(Given entries Opens)
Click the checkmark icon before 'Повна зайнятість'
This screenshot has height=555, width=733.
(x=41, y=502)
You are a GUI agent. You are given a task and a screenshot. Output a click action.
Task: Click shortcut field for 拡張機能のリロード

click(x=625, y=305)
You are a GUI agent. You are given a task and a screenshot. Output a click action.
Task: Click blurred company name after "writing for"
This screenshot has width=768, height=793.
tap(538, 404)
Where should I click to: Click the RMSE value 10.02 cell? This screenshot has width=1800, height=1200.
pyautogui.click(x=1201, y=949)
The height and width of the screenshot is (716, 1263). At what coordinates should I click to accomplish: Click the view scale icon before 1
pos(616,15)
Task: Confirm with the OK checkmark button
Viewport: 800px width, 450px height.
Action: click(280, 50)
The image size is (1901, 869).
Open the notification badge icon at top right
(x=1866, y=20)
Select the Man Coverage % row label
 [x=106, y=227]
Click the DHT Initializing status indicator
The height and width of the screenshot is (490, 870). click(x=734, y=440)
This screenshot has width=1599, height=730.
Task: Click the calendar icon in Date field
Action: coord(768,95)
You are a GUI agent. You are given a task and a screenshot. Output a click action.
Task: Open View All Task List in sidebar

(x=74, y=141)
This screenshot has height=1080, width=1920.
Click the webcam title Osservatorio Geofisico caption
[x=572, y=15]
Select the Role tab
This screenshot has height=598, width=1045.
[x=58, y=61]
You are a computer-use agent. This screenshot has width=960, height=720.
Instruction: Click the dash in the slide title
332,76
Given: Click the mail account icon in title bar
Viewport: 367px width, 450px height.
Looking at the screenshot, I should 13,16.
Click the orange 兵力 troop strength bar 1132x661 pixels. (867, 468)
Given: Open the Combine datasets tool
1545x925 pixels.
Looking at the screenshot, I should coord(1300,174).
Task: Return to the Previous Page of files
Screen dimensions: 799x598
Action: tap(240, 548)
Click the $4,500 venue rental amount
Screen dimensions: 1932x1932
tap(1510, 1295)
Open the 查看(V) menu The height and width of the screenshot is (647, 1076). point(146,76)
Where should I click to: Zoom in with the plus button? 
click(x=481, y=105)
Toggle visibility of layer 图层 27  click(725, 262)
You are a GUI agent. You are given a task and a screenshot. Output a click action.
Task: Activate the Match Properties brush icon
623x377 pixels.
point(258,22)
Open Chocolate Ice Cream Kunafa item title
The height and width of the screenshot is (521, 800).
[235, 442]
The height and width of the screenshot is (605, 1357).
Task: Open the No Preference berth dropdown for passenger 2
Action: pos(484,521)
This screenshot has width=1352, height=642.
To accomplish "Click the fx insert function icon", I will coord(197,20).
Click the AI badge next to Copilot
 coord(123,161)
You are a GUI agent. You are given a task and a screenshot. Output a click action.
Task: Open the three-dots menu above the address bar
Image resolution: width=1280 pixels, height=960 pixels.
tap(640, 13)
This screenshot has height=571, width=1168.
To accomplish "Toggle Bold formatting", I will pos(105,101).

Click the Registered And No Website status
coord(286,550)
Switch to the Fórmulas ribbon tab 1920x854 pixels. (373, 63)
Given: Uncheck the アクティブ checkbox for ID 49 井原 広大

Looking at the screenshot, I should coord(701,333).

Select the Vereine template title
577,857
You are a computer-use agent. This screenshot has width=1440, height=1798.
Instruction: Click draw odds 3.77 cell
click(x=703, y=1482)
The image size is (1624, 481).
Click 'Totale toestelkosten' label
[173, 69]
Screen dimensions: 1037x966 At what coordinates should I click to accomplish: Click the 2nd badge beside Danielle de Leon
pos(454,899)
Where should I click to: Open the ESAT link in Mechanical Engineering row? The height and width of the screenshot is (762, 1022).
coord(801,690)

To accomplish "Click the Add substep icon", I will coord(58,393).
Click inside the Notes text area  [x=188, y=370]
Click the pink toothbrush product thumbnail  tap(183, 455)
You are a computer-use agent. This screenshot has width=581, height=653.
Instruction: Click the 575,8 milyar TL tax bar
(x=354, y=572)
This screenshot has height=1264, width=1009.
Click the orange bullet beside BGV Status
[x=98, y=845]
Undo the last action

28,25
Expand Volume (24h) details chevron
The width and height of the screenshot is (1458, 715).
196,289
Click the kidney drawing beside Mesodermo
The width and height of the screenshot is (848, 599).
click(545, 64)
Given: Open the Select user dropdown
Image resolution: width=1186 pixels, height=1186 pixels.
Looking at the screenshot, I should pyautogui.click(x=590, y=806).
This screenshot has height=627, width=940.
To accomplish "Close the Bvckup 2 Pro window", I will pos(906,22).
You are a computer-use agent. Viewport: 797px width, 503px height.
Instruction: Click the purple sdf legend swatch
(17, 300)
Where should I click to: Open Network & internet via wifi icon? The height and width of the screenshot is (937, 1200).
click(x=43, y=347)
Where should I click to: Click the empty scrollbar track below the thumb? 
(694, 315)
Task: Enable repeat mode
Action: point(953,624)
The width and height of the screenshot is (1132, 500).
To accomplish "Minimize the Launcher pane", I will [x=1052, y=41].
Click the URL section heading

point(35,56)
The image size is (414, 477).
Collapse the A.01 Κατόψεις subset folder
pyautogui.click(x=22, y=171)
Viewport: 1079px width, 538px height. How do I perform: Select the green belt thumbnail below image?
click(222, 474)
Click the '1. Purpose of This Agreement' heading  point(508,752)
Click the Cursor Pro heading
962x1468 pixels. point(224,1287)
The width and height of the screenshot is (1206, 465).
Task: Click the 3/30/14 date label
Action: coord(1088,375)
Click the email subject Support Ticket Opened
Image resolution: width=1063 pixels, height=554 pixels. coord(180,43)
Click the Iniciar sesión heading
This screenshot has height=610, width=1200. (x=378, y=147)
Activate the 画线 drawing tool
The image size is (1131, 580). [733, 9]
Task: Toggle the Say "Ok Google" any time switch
(Given entries Closes)
### [Directions]
Could you set down exactly the lines from the one containing "has width=581, height=653." through the last line of the records above, both included?

### [Result of the exercise]
You are a computer-use agent. This screenshot has width=581, height=653.
Instruction: Click the 575,8 milyar TL tax bar
(x=354, y=572)
This screenshot has height=1264, width=1009.
Click the orange bullet beside BGV Status
[x=98, y=845]
Undo the last action

28,25
Expand Volume (24h) details chevron
The width and height of the screenshot is (1458, 715).
196,289
Click the kidney drawing beside Mesodermo
The width and height of the screenshot is (848, 599).
click(545, 64)
Given: Open the Select user dropdown
Image resolution: width=1186 pixels, height=1186 pixels.
Looking at the screenshot, I should pyautogui.click(x=590, y=806).
This screenshot has height=627, width=940.
To accomplish "Close the Bvckup 2 Pro window", I will pos(906,22).
You are a computer-use agent. Viewport: 797px width, 503px height.
Instruction: Click the purple sdf legend swatch
(17, 300)
Where should I click to: Open Network & internet via wifi icon? The height and width of the screenshot is (937, 1200).
click(x=43, y=347)
Where should I click to: Click the empty scrollbar track below the thumb? 
(694, 315)
Task: Enable repeat mode
Action: point(953,624)
The width and height of the screenshot is (1132, 500).
To accomplish "Minimize the Launcher pane", I will [x=1052, y=41].
Click the URL section heading

point(35,56)
The image size is (414, 477).
Collapse the A.01 Κατόψεις subset folder
pyautogui.click(x=22, y=171)
Viewport: 1079px width, 538px height. How do I perform: Select the green belt thumbnail below image?
click(222, 474)
Click the '1. Purpose of This Agreement' heading  point(508,752)
Click the Cursor Pro heading
962x1468 pixels. point(224,1287)
The width and height of the screenshot is (1206, 465).
Task: Click the 3/30/14 date label
Action: coord(1088,375)
Click the email subject Support Ticket Opened
Image resolution: width=1063 pixels, height=554 pixels. coord(180,43)
Click the Iniciar sesión heading
This screenshot has height=610, width=1200. (x=378, y=147)
Activate the 画线 drawing tool
The image size is (1131, 580). [733, 9]
Task: Toggle the Say "Ok Google" any time switch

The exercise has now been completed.